(Records from a pointing dataset)
===
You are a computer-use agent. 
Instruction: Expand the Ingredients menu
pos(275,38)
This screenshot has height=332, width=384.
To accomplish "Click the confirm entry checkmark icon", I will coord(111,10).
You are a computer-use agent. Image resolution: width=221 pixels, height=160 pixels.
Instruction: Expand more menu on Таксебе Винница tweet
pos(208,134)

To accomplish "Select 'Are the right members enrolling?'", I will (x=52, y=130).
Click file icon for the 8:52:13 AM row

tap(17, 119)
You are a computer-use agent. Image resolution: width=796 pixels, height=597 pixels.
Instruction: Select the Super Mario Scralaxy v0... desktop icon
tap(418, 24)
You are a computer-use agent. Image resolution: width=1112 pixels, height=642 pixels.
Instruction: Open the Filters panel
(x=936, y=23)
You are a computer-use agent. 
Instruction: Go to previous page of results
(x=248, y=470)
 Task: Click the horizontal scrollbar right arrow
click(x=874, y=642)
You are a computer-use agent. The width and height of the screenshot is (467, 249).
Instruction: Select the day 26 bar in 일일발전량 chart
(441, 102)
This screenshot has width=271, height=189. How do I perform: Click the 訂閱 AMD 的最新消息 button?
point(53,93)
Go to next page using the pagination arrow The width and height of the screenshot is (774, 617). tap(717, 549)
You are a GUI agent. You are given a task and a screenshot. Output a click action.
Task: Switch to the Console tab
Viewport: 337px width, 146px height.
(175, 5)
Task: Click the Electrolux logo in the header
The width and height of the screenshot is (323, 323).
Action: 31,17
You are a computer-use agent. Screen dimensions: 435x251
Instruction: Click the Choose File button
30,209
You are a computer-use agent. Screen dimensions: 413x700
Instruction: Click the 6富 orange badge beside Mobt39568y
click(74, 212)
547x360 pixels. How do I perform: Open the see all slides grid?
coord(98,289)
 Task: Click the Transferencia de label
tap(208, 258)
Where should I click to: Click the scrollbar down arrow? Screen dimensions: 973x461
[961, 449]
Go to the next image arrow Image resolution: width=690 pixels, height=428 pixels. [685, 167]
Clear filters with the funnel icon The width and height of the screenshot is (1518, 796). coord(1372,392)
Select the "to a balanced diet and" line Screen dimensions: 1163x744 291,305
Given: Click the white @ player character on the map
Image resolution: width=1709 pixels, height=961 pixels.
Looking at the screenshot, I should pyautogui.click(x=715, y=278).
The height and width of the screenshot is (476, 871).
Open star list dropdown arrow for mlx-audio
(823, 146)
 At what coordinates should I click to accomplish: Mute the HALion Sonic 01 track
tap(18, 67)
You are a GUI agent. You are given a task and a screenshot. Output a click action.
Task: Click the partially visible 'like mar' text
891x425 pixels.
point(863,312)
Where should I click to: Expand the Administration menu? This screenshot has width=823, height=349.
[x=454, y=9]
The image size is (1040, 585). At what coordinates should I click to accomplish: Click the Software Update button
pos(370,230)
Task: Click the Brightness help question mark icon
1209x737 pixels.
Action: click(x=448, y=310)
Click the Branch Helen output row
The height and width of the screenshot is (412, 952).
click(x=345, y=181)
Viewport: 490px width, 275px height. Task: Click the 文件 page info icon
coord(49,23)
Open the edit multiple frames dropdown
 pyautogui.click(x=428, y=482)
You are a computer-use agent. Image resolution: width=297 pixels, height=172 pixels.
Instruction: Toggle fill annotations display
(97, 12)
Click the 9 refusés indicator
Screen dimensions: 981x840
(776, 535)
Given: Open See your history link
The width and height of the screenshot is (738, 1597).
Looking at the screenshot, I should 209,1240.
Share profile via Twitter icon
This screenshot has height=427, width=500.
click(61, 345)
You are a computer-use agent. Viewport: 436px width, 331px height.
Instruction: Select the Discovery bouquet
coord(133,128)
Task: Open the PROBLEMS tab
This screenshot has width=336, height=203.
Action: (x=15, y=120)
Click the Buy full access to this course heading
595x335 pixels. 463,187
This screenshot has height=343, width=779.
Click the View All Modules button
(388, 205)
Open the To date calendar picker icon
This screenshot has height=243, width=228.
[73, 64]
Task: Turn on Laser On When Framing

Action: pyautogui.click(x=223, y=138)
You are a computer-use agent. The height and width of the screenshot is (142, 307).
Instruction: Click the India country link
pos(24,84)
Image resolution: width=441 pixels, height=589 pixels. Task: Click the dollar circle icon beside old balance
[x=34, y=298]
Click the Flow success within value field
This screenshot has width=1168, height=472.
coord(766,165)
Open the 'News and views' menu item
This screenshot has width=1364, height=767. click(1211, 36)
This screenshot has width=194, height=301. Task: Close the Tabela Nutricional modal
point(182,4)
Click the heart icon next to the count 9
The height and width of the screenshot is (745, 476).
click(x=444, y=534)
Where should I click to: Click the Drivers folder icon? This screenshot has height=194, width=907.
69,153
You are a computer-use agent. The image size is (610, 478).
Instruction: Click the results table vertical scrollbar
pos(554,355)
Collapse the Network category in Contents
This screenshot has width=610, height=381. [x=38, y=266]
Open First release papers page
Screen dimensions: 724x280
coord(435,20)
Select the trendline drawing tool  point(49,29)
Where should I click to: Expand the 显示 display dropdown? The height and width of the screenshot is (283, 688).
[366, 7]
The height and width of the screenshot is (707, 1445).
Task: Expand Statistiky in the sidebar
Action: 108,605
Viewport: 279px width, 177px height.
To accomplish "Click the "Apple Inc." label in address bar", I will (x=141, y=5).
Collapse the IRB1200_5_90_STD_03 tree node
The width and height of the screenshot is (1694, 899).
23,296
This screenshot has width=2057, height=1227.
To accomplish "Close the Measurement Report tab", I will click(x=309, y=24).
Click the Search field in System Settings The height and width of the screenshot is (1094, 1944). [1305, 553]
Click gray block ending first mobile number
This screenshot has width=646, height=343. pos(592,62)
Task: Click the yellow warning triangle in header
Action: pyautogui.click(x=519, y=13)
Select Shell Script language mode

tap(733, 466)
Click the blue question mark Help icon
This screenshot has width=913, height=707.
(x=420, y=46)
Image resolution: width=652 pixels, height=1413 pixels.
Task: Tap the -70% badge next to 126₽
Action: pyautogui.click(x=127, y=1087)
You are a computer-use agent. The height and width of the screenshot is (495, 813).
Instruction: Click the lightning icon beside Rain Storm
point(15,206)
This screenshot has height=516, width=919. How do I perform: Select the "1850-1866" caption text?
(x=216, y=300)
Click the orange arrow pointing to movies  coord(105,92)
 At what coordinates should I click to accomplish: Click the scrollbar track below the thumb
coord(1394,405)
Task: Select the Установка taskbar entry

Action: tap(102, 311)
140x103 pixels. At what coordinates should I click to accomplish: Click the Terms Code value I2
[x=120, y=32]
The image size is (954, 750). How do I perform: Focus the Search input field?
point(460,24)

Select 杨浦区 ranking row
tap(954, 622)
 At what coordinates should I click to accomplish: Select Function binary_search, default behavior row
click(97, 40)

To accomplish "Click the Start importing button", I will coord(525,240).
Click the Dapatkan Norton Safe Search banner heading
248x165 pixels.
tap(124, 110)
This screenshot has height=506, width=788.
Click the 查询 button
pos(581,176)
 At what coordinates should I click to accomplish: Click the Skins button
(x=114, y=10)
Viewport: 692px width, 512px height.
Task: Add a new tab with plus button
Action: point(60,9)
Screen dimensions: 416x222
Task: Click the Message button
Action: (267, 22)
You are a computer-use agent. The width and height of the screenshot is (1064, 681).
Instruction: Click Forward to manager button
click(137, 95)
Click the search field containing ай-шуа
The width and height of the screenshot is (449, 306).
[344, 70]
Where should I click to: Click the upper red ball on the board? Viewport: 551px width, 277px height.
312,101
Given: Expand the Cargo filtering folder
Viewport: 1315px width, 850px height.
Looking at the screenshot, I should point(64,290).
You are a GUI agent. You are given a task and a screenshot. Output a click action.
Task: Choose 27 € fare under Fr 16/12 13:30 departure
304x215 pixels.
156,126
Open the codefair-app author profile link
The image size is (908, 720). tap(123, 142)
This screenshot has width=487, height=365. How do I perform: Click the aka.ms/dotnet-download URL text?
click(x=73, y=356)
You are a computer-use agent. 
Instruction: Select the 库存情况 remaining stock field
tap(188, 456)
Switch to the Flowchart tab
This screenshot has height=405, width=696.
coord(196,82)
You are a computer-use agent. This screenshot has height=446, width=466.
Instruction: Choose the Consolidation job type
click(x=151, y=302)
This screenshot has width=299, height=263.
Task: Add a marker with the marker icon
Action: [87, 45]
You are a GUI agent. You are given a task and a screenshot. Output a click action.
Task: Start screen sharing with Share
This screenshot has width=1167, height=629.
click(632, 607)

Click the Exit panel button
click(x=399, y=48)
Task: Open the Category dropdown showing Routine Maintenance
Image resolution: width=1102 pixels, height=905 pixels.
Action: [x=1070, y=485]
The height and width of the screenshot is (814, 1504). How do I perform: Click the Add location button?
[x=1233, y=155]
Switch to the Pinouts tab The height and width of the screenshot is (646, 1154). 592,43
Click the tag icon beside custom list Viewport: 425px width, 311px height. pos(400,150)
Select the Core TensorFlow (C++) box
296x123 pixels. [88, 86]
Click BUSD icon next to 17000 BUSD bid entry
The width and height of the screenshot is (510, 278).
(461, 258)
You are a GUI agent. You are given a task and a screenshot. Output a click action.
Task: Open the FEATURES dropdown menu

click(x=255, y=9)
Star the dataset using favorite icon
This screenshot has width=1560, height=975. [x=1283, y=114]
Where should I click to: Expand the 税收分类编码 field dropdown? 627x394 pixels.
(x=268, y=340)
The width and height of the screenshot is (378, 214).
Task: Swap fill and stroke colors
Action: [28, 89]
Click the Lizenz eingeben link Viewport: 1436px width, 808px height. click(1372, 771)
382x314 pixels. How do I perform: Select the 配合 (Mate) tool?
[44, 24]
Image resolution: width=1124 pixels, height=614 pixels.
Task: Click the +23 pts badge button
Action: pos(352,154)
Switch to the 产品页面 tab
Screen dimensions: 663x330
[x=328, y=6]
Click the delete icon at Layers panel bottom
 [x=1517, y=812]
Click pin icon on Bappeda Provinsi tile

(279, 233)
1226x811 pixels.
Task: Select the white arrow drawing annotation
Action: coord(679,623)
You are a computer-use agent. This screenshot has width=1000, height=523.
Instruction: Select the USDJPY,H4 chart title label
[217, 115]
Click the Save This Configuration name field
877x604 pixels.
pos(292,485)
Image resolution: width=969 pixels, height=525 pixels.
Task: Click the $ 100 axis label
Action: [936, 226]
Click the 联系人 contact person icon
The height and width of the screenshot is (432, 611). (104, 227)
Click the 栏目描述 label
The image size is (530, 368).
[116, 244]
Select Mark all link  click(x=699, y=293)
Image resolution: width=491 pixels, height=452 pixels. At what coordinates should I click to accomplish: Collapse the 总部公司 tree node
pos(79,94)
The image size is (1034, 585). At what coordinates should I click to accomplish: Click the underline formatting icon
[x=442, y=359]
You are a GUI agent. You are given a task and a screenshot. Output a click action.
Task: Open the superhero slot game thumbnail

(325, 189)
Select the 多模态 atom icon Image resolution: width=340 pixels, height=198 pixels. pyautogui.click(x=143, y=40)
===
Rewrite the items from the line with "Click the heart icon next to the count 9" to the line with "tap(733, 466)" as a JSON list of strings, one string per line and blank lines omitted.

[
  "Click the heart icon next to the count 9",
  "The height and width of the screenshot is (745, 476).",
  "click(x=444, y=534)",
  "Where should I click to: Click the Drivers folder icon? This screenshot has height=194, width=907.",
  "69,153",
  "You are a computer-use agent. The image size is (610, 478).",
  "Instruction: Click the results table vertical scrollbar",
  "pos(554,355)",
  "Collapse the Network category in Contents",
  "This screenshot has width=610, height=381. [x=38, y=266]",
  "Open First release papers page",
  "Screen dimensions: 724x280",
  "coord(435,20)",
  "Select the trendline drawing tool  point(49,29)",
  "Where should I click to: Expand the 显示 display dropdown? The height and width of the screenshot is (283, 688).",
  "[366, 7]",
  "The height and width of the screenshot is (707, 1445).",
  "Task: Expand Statistiky in the sidebar",
  "Action: 108,605",
  "Viewport: 279px width, 177px height.",
  "To accomplish \"Click the \"Apple Inc.\" label in address bar\", I will (x=141, y=5).",
  "Collapse the IRB1200_5_90_STD_03 tree node",
  "The width and height of the screenshot is (1694, 899).",
  "23,296",
  "This screenshot has width=2057, height=1227.",
  "To accomplish \"Close the Measurement Report tab\", I will click(x=309, y=24).",
  "Click the Search field in System Settings The height and width of the screenshot is (1094, 1944). [1305, 553]",
  "Click gray block ending first mobile number",
  "This screenshot has width=646, height=343. pos(592,62)",
  "Task: Click the yellow warning triangle in header",
  "Action: pyautogui.click(x=519, y=13)",
  "Select Shell Script language mode",
  "tap(733, 466)"
]